El último subcampeón tuvo una temporada para el olvido, debido a las lesiones y la pérdida de importantes jugadores.

Desde 2015 hasta 2019, los Warriors ocuparon los primeros planos de la liga. Formaron una dinastía que hizo historia en la liga en esos años, ganando tres de las cinco Finales disputadas. Sin embargo, la última caló hondo en la franquicia.

Las lesiones de Klay Thompson y Kevin Durant, además de su partida a Brooklyn, forzaron el inicio de una nueva etapa en la Bahía. Asimismo, dejaron ir a Shaun Livingston (retiro) y Andre Iguodala (a Memphis, y luego a Miami) para hacer espacio salarial y permitirse la extensión de contrato a Draymond Green y el mismo Thompson.

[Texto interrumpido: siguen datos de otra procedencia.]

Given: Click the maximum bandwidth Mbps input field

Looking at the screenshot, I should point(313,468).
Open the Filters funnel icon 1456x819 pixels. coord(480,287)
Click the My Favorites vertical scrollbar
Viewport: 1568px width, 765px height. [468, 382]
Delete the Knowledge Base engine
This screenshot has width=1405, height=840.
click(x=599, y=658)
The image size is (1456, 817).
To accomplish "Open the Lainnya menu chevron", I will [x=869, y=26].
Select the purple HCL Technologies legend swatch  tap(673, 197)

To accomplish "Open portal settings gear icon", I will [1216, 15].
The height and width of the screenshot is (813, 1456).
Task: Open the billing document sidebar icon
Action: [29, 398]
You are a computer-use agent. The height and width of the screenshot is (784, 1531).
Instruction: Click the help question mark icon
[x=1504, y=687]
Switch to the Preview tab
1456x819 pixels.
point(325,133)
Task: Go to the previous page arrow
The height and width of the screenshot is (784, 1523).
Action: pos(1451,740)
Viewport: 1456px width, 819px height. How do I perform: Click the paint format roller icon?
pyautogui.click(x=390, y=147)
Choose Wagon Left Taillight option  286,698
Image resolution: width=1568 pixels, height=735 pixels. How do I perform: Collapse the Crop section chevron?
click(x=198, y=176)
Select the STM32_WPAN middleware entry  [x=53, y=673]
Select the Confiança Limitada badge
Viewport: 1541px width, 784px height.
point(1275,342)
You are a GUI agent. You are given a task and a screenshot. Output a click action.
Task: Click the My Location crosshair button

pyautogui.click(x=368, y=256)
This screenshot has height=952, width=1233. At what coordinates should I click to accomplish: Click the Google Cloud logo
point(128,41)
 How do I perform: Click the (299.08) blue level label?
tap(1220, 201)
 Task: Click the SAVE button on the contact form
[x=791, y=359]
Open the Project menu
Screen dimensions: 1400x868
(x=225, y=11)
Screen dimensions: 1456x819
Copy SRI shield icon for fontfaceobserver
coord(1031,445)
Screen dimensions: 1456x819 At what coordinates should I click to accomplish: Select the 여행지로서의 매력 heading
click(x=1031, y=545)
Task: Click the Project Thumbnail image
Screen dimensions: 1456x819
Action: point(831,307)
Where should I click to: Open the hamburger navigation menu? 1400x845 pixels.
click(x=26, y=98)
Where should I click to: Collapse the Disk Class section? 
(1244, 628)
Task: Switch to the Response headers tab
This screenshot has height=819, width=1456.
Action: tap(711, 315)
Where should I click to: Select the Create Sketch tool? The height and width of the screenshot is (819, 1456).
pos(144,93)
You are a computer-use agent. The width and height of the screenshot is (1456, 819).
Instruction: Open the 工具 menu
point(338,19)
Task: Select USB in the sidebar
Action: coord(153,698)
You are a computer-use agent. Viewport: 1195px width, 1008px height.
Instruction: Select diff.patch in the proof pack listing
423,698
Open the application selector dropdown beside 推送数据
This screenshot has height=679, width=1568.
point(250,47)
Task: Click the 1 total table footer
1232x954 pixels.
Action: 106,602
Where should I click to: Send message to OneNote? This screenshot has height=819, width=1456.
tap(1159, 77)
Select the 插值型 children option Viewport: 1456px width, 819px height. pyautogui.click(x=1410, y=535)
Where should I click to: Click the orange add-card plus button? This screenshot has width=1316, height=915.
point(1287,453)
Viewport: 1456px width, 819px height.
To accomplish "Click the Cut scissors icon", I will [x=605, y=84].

El elenco de Steve Kerr juntó un grupo de nombres que lucharan por el objetivo de clasificar a Playoffs. Entre ellos estaba D’Angelo Russell, quien arribo mediante un sign and trade con los Nets por Kevin Durant. Mientras se recuperaba Klay, los de San Francisco intentaron establecer una dupla perimetral entre Russell y Stephen Curry.

Pero un nuevo palo en la rueda se presentó en la cuarta presentación en la fase regular. Stephen Curry se fracturó la mano izquierda, cuando Aaron Baynes cayó en la extremidad afectada tras una disputa del balón. La rehabilitación le demandó aproximadamente cinco meses y medio.

Del Big Three que permaneció en el equipo, Draymond Green fue el único que tuvo más participación en la campaña. De todos modos, eso no bastó para evitar que Golden State ocupara el último lugar del Oeste (15-50). El primer torneo en el lujoso Chase Center quedará en el olvido de los fans.

A pensar en el futuro

Sin embargo, la situación prendió la lámpara de los dirigentes. Como la temporada era irreversible, decidieron aceptar el hecho de ubicarse entre los peores puestos de la tabla. Así, incrementaban las posibilidades de ganarse un de los tres mejores picks del Draft venidero.

Realizaron varios movimientos en el mercado de traspasos, como el de Willie Cauley-Stein (Dallas), Alec Burks y Glenn Robinson III (Philadelphia). No obstante, el intercambio más controversial fue el de D’Angelo Russell, quien finalmente aterrizó en Minnesota para jugar junto con su amigo Karl-Anthony Towns. De ese arreglo, los Warriors recibieron a Andrew Wiggins (con un contrato caro, aunque todavía le falta explotar) y selecciones de primera y segunda ronda.

Lo que se espera de todo esto es que Golden State vuelva a ser un contendiente para la 2020-21, con buenas piezas para potenciar el plantel (ya tienen a Eric Paschall, Jordan Poole, Ky Bowman y Damion Lee) y la recuperación del Big Three.